Lo confieso. Navegar por la Red es una de las cosas que más me reconcilia con el mundo. No sé hasta que punto soy una pirata de armas tomar o simplemente alguien de mi época. Pero tengo el corazón dividido con el jodido asunto de los derechos de autor. Como lectora me encanta viajar con doscientas obras maestras en un e-book que apenas pesa 300 gramos; como escritora estoy un poco mosqueada por si me espera la ruina. Los periódicos y las editoriales no se cansan de repetir que Internet no da dinero. Por lo que yo sé Internet ha proporcionado millones de dólares a quién ha sabido espabilarse. Miren si no la inmensa fortuna que ha hecho Facebook o Google, una empresa cuyos principales servicios, el buscador y el correo electrónico, son totalmente gratuitos.

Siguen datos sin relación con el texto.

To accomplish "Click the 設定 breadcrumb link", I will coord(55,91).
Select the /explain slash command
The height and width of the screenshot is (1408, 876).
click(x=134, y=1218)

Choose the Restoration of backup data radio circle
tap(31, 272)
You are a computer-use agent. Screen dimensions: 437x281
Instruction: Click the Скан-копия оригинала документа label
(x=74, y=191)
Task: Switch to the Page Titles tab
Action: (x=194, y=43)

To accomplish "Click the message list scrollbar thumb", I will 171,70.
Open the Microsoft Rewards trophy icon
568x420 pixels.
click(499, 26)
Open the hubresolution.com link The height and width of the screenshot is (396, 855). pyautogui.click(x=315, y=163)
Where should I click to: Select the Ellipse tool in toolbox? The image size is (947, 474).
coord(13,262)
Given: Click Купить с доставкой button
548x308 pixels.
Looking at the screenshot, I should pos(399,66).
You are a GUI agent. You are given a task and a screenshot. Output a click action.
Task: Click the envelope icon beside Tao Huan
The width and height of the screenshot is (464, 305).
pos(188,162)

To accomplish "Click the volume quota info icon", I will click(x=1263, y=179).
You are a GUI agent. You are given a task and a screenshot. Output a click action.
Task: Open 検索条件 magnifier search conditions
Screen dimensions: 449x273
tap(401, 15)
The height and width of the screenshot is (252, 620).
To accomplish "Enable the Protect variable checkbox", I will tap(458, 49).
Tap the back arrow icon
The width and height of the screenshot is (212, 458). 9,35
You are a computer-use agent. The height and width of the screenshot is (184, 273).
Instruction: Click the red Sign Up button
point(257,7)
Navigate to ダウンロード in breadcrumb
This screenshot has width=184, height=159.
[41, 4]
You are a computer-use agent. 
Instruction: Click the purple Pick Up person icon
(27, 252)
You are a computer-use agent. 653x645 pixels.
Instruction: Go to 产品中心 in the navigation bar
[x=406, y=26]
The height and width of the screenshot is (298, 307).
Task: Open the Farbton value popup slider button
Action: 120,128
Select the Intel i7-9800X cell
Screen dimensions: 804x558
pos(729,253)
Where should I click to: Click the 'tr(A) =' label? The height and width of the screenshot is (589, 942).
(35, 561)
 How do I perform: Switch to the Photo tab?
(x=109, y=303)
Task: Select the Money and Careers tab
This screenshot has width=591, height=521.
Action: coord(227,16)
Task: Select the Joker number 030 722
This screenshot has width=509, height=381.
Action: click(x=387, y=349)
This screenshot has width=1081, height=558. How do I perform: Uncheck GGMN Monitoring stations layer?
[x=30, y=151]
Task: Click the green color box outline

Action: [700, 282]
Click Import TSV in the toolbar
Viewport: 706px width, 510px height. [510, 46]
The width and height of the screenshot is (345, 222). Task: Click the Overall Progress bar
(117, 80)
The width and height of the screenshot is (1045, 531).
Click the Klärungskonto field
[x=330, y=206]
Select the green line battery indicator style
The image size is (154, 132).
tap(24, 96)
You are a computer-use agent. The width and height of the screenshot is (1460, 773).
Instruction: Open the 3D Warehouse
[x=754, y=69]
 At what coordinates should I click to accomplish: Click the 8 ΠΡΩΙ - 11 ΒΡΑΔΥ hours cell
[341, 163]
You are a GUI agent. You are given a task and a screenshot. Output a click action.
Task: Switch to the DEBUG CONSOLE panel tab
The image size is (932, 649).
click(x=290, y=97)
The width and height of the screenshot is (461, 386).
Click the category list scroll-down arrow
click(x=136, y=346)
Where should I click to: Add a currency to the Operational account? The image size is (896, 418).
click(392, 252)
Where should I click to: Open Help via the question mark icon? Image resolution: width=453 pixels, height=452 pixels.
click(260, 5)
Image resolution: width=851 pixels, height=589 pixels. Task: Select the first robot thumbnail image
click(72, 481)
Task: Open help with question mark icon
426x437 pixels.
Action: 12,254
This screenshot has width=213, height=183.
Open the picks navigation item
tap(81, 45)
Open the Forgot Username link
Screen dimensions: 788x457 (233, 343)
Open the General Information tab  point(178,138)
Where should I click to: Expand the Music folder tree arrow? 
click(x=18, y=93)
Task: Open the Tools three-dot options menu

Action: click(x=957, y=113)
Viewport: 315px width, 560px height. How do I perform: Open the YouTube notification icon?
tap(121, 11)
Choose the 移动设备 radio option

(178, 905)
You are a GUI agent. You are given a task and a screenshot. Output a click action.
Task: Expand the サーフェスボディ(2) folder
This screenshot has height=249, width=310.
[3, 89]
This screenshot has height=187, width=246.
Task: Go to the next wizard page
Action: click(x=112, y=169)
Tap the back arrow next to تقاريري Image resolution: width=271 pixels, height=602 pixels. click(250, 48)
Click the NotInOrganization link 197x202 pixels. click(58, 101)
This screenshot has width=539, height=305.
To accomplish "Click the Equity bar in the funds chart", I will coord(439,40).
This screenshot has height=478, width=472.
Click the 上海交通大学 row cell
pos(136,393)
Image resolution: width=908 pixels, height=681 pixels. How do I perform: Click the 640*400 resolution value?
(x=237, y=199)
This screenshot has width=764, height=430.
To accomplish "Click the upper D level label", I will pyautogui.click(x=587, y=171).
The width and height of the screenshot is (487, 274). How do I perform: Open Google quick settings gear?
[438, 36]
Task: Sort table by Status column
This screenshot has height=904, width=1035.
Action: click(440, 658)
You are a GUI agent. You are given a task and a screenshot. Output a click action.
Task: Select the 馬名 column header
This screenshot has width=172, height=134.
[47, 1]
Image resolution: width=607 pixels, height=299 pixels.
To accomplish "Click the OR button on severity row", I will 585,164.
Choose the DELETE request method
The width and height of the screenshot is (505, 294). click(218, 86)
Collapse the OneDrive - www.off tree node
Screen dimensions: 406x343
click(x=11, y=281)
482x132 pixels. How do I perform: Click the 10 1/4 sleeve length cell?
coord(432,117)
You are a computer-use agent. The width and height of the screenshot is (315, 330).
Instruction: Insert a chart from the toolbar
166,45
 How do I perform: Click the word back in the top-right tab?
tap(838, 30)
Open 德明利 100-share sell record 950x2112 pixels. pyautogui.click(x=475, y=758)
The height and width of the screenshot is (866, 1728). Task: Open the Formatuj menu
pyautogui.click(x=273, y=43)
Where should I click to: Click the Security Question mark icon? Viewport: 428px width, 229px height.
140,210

Sea como sea, lo que está claro es que la vocación del universo digital es la gratuidad o el low cost y eso provoca la ira de las empresas tradicionales acostumbradas a ganar una pasta. Pero los tiempos cambian igual que los hábitos de los consumidores y mucho me temo que quien no sea capaz de entender esos cambios lleva todas las de perder. Nadie con menos de cuarenta tacos se gasta hoy 22 euros en un CD. La Red ha cambiado el hábito de consumir música. Ahora la gente la escucha en un MP4 o un iPad con los cascos pegados al oído mientras camina por la calle con aire ensimismado como ocurría antes en las películas neoyorkinas y ahora sucede a pie de cualquier barrio. Eso significa que los CD desaparecerán del mapa, como ha sucedido antes con los dinosaurios, las cintas de casete o los discos de vinilo. Pero no pasa nada. No es el soporte lo que hay que salvar, si no las condiciones para que los artistas puedan seguir componiendo su música. Para lograrlo sólo hay un camino, que las discográficas se adapten a las infinitas posibilidades de la Red. Algo que la Sociedad General de Autores no acaba de entender.

La Institución de Teddy Bautista se cubrió de gloria cuando se emperró en cobrar el canon a chiringuitos de playa, bares de carretera y peluquerías de señora por tener la radio encendida o poner una canción de los 40 Principales. También se acuerdan de la SGAE y de sus muertos más frescos los chavales de un Instituto público de A Coruña a los que les prohibieron la representación de una obra de Lorca el mismo día del estreno, por no haber pagado los derechos de autor, después de haber estado ensayando todo el curso. Una función escolar, ya ven.

Supongo que en el futuro pagaremos muy poco por los libros, la música o los periódicos. Y eso no será el final del capitalismo, probablemente la publicidad se encargará del resto según las leyes del mercado. Eso sí, algunos intermediarios desaparecerán irremediablemente, como desaparecieron los serenos con los porteros automáticos. No digo que sea bueno ni malo, pero así es la vida.